(Recorded data)
================

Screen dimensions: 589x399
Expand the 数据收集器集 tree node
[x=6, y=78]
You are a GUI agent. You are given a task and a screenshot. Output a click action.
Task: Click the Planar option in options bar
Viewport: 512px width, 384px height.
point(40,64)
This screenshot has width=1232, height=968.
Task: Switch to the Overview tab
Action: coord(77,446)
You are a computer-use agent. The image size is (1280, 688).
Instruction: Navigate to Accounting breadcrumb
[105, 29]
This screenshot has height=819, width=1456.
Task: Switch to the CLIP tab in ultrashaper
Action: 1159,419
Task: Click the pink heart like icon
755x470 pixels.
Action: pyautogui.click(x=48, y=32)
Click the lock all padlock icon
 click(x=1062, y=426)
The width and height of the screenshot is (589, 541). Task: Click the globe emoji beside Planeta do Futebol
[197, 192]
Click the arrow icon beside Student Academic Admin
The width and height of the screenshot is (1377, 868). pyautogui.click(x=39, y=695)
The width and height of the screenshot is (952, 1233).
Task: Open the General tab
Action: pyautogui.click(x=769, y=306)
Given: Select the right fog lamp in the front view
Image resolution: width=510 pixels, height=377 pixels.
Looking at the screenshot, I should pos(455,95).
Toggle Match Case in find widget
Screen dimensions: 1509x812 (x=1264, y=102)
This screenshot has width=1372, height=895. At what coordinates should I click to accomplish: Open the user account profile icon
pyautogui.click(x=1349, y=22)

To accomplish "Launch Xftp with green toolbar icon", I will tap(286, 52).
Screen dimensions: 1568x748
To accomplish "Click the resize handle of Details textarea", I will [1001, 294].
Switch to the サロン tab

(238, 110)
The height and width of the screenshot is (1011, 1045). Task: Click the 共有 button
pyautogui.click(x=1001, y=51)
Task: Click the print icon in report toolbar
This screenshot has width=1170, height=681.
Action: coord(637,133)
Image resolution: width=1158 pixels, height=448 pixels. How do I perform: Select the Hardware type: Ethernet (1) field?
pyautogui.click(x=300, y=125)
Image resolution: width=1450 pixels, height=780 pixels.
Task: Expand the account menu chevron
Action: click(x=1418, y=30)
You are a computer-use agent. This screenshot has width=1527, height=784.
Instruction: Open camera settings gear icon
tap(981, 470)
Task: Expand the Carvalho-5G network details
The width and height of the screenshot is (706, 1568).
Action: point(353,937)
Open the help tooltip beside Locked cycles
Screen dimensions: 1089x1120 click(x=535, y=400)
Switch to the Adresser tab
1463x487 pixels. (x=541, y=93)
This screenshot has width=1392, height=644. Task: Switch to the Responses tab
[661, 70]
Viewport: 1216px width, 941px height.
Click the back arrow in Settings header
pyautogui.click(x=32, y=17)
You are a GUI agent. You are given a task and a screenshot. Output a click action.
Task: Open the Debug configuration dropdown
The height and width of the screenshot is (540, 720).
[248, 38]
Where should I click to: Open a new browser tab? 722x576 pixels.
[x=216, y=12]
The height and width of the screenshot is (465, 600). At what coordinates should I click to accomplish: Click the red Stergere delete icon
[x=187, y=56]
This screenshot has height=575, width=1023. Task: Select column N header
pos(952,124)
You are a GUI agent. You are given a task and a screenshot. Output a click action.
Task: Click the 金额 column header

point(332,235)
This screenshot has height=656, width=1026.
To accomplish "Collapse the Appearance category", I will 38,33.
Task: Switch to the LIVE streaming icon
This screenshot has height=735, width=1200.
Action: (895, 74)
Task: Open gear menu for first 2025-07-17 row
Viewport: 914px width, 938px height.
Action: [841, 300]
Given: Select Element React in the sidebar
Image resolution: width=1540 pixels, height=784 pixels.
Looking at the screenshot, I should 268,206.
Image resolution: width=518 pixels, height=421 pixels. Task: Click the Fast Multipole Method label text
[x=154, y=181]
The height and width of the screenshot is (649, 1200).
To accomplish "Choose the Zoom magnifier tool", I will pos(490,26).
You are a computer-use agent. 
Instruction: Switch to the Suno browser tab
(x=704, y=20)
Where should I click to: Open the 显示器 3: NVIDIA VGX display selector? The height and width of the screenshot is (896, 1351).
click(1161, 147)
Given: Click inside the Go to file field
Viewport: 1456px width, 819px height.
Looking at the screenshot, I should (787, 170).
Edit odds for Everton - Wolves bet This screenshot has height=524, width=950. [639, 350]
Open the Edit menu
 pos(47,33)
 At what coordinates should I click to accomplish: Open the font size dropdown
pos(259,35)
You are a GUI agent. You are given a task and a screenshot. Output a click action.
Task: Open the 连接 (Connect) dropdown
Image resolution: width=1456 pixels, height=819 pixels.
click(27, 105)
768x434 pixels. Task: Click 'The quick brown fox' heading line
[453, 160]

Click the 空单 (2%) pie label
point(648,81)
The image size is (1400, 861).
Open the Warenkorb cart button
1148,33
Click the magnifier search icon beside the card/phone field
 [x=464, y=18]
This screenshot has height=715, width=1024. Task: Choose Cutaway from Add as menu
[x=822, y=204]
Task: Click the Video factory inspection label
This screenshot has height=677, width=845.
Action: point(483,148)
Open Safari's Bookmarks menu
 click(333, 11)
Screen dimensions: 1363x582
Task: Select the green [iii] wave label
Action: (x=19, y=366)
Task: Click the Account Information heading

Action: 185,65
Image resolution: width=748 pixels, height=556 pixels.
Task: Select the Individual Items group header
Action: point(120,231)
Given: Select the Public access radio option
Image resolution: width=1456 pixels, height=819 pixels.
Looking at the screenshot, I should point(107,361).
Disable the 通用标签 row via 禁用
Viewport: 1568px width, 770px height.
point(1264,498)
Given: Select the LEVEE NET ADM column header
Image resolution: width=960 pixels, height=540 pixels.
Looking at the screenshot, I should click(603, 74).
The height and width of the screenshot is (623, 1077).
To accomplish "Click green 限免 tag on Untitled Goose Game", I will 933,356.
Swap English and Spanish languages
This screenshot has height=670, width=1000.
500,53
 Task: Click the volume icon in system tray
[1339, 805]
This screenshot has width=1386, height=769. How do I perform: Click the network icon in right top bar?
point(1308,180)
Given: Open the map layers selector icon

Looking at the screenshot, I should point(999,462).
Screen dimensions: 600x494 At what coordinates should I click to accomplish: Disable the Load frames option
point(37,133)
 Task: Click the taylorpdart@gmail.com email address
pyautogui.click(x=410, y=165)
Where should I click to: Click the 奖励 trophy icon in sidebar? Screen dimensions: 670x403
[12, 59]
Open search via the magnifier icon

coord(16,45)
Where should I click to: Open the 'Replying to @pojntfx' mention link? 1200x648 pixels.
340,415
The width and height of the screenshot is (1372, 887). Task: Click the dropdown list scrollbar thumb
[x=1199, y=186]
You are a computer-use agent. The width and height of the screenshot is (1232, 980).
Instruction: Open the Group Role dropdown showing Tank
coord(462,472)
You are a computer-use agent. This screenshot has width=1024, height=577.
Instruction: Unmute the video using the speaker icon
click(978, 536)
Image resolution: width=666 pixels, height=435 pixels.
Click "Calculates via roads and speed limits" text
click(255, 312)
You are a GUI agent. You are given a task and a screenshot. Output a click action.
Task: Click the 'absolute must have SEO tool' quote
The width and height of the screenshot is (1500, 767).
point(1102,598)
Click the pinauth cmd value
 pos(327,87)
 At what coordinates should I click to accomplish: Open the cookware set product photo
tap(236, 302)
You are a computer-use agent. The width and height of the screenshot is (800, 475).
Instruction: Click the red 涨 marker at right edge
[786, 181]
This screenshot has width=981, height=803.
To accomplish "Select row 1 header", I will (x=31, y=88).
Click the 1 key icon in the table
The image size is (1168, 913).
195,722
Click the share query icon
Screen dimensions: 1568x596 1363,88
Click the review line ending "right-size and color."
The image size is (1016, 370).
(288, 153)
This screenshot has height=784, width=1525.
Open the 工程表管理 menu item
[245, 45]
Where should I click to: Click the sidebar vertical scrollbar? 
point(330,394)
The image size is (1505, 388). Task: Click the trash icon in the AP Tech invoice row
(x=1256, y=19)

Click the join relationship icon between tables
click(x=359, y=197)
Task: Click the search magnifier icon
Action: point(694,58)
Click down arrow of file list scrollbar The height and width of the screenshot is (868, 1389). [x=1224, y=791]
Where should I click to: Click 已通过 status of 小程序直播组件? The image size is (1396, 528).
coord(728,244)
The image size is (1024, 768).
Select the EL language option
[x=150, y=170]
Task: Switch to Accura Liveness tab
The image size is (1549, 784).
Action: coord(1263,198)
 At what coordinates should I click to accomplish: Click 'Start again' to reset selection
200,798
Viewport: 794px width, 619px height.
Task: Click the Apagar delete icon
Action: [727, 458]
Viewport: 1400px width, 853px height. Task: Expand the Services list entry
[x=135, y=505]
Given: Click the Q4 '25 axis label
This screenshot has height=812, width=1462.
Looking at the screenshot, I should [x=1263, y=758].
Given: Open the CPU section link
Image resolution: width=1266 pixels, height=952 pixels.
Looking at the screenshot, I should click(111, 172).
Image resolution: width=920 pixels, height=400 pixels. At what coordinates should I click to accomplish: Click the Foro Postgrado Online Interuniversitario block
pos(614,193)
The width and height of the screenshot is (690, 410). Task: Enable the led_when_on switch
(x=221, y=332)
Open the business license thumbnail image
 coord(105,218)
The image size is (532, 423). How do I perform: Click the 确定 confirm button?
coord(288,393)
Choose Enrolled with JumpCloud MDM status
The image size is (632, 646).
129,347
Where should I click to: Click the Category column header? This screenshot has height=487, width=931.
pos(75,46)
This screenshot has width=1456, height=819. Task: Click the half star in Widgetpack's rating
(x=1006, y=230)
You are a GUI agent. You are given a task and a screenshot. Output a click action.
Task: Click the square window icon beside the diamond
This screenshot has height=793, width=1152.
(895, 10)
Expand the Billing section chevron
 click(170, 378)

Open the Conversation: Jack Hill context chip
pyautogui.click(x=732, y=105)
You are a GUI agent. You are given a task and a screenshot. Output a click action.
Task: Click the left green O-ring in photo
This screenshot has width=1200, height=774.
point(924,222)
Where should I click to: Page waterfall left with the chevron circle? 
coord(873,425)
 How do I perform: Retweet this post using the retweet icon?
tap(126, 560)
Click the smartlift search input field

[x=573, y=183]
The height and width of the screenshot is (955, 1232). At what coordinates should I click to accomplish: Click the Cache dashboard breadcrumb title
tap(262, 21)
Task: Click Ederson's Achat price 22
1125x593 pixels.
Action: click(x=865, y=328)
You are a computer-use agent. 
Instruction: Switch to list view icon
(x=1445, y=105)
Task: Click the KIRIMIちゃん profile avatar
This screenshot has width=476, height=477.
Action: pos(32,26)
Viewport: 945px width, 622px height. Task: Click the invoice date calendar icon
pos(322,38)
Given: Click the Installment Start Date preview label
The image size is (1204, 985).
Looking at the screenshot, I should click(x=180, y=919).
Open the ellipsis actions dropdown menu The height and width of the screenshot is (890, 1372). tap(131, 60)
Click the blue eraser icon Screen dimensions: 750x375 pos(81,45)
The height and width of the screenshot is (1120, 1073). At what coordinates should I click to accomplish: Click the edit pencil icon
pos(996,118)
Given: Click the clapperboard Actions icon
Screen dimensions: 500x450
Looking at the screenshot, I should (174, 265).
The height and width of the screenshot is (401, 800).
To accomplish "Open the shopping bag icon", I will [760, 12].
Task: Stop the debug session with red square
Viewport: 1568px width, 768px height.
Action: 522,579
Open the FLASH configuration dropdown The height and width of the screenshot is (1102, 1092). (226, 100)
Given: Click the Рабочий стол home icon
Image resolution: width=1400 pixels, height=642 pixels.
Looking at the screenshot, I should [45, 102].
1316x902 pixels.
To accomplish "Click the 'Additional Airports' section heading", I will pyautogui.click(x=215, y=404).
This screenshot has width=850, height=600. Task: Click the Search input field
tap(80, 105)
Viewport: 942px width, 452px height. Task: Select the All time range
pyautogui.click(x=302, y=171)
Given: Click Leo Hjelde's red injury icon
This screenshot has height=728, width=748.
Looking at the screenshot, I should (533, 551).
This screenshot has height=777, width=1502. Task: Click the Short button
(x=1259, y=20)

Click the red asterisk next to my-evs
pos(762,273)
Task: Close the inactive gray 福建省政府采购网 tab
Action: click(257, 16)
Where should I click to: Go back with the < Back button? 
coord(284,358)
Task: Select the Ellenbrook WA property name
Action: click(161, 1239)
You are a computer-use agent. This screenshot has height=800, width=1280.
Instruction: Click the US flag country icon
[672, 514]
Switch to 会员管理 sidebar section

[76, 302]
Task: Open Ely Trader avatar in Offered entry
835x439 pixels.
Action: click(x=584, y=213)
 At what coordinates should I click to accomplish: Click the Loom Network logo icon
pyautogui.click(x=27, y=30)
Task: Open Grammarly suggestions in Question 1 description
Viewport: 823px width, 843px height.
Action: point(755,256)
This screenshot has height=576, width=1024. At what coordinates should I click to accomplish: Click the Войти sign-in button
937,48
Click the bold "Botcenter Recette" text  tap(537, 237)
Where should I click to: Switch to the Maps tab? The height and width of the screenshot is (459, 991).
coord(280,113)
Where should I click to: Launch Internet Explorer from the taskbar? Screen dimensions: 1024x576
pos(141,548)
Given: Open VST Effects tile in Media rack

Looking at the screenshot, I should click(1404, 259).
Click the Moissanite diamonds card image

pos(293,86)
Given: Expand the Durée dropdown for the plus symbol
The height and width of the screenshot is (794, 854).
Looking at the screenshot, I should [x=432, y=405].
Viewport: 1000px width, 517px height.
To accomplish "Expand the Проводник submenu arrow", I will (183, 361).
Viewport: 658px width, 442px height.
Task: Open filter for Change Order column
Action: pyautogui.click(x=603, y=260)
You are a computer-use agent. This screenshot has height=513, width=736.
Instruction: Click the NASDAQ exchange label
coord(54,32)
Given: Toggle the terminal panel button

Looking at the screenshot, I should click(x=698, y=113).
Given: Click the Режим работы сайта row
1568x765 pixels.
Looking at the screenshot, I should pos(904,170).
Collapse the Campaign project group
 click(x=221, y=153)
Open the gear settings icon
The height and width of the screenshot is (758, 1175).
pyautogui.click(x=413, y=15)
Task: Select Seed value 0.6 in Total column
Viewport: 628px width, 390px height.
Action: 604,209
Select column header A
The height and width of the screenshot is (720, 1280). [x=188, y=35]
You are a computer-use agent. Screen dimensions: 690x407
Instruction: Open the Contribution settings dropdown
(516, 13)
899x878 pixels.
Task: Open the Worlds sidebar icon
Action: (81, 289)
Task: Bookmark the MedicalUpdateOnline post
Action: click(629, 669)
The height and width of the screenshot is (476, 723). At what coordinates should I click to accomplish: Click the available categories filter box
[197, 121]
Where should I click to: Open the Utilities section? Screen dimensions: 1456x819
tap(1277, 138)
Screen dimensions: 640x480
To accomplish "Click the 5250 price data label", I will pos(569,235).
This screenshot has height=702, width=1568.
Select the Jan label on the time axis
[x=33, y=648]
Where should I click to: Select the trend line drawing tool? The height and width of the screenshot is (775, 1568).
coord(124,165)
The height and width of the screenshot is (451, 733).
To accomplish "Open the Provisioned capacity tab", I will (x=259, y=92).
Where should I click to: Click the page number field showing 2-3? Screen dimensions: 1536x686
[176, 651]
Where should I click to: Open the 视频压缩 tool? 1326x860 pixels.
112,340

================

- [DIRECTIVE] Swap "icon" for "button" in the lines from the start of the Recorded data through the line that has "Action: pyautogui.click(x=769, y=306)". Give back only those lines, with nothing else changed.

- [ANSWER TO THIS EXERCISE]
Screen dimensions: 589x399
Expand the 数据收集器集 tree node
[x=6, y=78]
You are a GUI agent. You are given a task and a screenshot. Output a click action.
Task: Click the Planar option in options bar
Viewport: 512px width, 384px height.
point(40,64)
This screenshot has width=1232, height=968.
Task: Switch to the Overview tab
Action: coord(77,446)
You are a computer-use agent. The image size is (1280, 688).
Instruction: Navigate to Accounting breadcrumb
[105, 29]
This screenshot has height=819, width=1456.
Task: Switch to the CLIP tab in ultrashaper
Action: 1159,419
Task: Click the pink heart like button
755x470 pixels.
Action: pyautogui.click(x=48, y=32)
Click the lock all padlock button
 click(x=1062, y=426)
The width and height of the screenshot is (589, 541). Task: Click the globe emoji beside Planeta do Futebol
[197, 192]
Click the arrow button beside Student Academic Admin
The width and height of the screenshot is (1377, 868). pyautogui.click(x=39, y=695)
The width and height of the screenshot is (952, 1233).
Task: Open the General tab
Action: pyautogui.click(x=769, y=306)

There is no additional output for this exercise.